Letras que Flutuam mapeia e documenta o ofício dos abridores de letras de barcos desde 2004. Com o apoio de um edital do Ministério da Cultura, Fernanda e Sâmia coordenaram, em 2013, a expedição intitulada Polo Belém, que percorreu, além da capital paraense, três cidades do interior do estado: Barcarena, Abaetetuba e Igarapé-Miri. Em Barcarena, o número de abridores de letras caiu nos últimos anos – muitos deles trocaram a atividade por um trabalho com carteira assinada. Em Abaetetuba, os barcos começaram a ser decorados com letras que fazem referência ao grafite.
Em Belém, a equipe mapeou 71 abridores de letras de barcos. Desses, 42 foram entrevistados. O projeto incluiu, ainda, exposições nos municípios visitados e oficinas para alunos da rede pública, com o objetivo de conscientizar as novas gerações da importância de preservar essa manifestação da cultura amazônica. “Convidamos os próprios abridores de letras para ministrar as oficinas. Essa etapa do trabalho teve uma repercussão muito boa na mídia local e isso colaborou para que os próprios mestres, que não compreendiam bem o projeto, entendessem a relevância de seu trabalho e o significado do que estávamos fazendo. Hoje, são nossos parceiros”, explica Fernanda.
Próximo destino: Ilha do Marajó
Passados três anos de Polo Belém, Fernanda e Sâmia dão continuidade ao projeto e inauguram a Expedição Marajó. Segundo Fernanda, a parte mais difícil e trabalhosa é filmar na Amazônia. “A logística é complicada: só se viaja de barco, as cidades são distantes umas das outras, o celular nem sempre pega e a conexão com a internet é difícil”, lista. “É praticamente outro mundo”, completa a pesquisadora.
Dessa vez, Letras que Flutuam se propõe a mapear os abridores de letras da Ilha do Marajó e será registrado em videodocumentário. Na maioria das vezes, esses artistas plásticos da região Amazônica descobrem sua vocação vendo os pais desenhar letras nos cascos das embarcações. Bastante requisitados, os abridores de letras garantem que o ofício assegura o sustento de suas famílias.
No momento, está sendo realizado o mapeamento dos municípios de Soure e Salvaterra, que fazem parte do Marajó dos Campos, e Breves, São Sebastião da Boa Vista, Curralinho e Ponta de Pedras, que constituem o chamado Marajó das Florestas. Um dos objetivos das pesquisadoras é promover um intercâmbio gráfico, de técnicas e saberes entre os abridores de letras de Belém e Marajó.
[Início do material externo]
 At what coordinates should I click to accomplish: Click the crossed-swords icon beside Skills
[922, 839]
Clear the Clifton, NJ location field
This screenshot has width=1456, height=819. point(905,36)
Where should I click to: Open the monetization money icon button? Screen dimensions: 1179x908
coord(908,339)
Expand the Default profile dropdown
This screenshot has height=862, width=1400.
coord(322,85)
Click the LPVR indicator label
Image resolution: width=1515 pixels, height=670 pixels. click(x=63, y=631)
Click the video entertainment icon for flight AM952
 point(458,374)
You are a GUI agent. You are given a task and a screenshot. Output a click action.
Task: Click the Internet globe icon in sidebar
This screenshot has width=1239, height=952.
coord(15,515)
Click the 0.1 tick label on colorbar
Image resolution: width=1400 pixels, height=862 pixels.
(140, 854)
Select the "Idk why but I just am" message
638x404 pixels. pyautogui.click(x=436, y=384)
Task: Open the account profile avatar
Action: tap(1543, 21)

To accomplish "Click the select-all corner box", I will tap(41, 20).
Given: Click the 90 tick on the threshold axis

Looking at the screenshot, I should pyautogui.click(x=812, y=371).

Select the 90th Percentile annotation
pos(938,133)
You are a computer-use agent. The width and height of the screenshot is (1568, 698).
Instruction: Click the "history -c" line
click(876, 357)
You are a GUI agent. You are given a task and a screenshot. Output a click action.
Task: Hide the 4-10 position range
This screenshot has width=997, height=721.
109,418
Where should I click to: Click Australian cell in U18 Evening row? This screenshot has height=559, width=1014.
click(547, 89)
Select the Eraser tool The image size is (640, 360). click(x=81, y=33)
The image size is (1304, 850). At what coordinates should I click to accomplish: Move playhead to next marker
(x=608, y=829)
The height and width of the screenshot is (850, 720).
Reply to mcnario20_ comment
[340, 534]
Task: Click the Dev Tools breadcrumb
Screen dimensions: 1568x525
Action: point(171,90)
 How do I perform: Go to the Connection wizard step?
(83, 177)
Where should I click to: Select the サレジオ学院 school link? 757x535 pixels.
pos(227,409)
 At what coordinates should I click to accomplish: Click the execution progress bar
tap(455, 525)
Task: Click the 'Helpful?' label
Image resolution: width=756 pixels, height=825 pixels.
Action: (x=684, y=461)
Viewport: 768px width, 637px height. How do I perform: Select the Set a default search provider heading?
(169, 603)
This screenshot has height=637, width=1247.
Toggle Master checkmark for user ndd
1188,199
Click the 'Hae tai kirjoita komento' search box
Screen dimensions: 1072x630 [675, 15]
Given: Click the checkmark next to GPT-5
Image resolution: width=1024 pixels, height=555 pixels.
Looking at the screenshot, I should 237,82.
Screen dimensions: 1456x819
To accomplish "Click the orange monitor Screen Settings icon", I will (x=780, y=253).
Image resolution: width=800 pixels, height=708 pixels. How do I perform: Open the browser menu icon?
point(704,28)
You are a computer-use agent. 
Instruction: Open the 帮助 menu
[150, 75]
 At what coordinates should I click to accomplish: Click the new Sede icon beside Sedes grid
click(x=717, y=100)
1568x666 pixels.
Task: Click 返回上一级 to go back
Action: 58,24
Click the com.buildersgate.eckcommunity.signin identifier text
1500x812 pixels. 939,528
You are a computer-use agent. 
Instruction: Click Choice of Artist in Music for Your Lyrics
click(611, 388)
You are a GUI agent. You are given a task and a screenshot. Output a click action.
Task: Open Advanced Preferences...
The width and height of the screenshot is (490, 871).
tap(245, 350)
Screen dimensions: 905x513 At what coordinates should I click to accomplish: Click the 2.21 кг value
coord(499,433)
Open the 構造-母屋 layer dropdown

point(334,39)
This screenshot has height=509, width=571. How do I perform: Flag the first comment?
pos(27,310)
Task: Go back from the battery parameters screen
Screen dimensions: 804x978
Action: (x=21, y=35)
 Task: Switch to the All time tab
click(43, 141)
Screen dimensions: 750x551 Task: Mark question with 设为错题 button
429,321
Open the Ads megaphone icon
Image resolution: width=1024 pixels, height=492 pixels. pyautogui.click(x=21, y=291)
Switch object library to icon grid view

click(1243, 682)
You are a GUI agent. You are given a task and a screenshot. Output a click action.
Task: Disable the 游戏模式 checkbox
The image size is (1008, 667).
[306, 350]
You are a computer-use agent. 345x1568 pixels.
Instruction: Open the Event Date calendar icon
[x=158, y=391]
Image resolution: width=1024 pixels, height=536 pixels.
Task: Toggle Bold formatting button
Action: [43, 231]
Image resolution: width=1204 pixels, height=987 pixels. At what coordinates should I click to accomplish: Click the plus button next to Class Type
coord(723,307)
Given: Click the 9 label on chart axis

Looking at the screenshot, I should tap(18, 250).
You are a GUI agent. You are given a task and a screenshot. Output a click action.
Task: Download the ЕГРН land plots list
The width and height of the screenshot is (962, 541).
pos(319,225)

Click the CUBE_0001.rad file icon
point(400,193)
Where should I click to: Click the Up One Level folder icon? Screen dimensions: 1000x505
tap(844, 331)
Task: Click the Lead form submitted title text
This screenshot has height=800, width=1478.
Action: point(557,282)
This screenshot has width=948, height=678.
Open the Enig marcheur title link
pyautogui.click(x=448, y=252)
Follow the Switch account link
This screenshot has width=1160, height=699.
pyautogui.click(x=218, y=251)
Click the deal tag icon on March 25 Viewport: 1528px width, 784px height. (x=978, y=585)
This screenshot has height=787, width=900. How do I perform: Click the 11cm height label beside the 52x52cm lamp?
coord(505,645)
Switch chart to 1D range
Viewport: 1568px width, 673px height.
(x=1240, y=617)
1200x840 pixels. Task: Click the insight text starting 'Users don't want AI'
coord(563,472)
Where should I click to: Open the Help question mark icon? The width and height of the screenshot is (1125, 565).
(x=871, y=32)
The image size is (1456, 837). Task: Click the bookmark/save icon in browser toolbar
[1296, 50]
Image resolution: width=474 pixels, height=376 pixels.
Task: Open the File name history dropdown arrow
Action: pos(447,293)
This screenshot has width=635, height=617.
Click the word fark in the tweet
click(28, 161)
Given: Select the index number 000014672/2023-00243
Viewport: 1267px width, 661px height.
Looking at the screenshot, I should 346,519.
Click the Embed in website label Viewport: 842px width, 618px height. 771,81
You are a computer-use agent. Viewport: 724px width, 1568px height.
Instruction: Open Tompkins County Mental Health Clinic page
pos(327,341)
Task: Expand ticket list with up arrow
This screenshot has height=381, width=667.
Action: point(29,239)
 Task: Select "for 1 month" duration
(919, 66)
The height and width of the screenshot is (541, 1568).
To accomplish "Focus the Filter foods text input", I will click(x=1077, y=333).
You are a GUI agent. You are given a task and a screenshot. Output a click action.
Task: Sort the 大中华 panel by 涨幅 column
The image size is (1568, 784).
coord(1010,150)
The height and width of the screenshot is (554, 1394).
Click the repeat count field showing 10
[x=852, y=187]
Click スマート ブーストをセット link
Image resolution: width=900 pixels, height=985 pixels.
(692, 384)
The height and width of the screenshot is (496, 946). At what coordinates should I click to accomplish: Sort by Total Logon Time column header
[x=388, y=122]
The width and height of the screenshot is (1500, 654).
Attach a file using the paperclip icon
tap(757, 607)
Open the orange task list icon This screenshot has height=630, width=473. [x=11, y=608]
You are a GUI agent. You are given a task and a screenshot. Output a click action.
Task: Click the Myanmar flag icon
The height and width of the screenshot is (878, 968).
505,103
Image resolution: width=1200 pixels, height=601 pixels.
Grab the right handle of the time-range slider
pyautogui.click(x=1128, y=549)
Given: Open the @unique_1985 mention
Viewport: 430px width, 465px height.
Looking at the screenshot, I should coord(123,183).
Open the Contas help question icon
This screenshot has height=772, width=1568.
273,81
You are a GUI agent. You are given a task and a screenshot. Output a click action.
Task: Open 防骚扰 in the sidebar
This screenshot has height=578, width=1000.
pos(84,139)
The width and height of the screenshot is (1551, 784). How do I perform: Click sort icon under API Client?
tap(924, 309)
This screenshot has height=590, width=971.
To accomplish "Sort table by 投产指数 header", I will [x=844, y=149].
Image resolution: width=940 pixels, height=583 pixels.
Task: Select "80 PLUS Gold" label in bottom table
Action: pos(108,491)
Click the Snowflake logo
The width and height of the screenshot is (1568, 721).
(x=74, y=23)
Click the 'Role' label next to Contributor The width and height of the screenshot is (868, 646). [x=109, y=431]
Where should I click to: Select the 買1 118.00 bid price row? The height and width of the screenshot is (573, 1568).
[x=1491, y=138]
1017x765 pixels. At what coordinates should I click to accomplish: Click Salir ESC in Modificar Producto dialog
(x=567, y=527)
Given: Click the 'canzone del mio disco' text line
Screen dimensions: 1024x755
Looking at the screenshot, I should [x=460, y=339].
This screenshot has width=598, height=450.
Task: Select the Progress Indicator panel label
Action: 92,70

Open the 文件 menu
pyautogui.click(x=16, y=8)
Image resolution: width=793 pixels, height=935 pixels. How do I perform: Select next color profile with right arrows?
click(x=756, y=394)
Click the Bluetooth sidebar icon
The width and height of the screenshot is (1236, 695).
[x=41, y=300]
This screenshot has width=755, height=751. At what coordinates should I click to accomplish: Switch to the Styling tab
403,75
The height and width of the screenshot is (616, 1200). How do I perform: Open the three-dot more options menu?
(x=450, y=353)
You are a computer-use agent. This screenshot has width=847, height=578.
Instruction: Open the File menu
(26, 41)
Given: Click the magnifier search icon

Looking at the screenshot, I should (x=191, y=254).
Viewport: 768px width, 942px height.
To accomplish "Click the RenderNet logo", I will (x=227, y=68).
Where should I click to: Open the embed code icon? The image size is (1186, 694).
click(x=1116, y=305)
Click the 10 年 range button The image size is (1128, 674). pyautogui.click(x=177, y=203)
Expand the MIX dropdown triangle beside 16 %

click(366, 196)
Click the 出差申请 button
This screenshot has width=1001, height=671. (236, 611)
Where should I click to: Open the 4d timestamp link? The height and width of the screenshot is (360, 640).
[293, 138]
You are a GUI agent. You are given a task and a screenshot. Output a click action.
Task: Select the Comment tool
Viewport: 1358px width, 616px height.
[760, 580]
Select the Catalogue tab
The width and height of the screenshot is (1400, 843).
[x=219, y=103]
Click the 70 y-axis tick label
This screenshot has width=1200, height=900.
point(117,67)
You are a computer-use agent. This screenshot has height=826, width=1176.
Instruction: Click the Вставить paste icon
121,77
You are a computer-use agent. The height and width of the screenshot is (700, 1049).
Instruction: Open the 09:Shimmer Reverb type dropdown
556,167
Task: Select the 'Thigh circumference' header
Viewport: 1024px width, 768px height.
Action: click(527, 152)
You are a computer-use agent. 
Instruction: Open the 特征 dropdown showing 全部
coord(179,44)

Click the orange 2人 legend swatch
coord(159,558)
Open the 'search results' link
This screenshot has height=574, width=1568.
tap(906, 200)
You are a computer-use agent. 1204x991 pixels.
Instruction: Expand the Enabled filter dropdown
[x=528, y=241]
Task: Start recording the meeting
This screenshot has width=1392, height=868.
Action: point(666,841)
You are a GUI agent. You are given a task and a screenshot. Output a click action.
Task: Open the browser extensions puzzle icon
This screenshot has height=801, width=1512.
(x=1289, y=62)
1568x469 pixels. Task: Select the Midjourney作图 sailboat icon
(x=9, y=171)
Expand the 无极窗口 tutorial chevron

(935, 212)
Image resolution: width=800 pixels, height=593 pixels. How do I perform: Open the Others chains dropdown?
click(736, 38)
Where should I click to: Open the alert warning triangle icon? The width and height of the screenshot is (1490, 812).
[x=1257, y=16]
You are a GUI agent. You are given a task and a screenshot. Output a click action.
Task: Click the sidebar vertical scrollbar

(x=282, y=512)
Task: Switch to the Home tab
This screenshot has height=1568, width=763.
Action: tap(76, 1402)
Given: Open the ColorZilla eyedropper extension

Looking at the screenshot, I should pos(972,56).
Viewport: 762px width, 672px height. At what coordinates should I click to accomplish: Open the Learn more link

Em seguida, será desenvolvido o roteiro para o documentário, cujas filmagens estão previstas para o mês de abril ou maio. “Em breve, disponibilizaremos as informações coletadas em um site”, avisa Fernanda. Depois de editado e finalizado, o filme será exibido nos municípios ribeirinhos visitados. “A previsão é que, até julho, o projeto já esteja concluído”, estima Fernanda.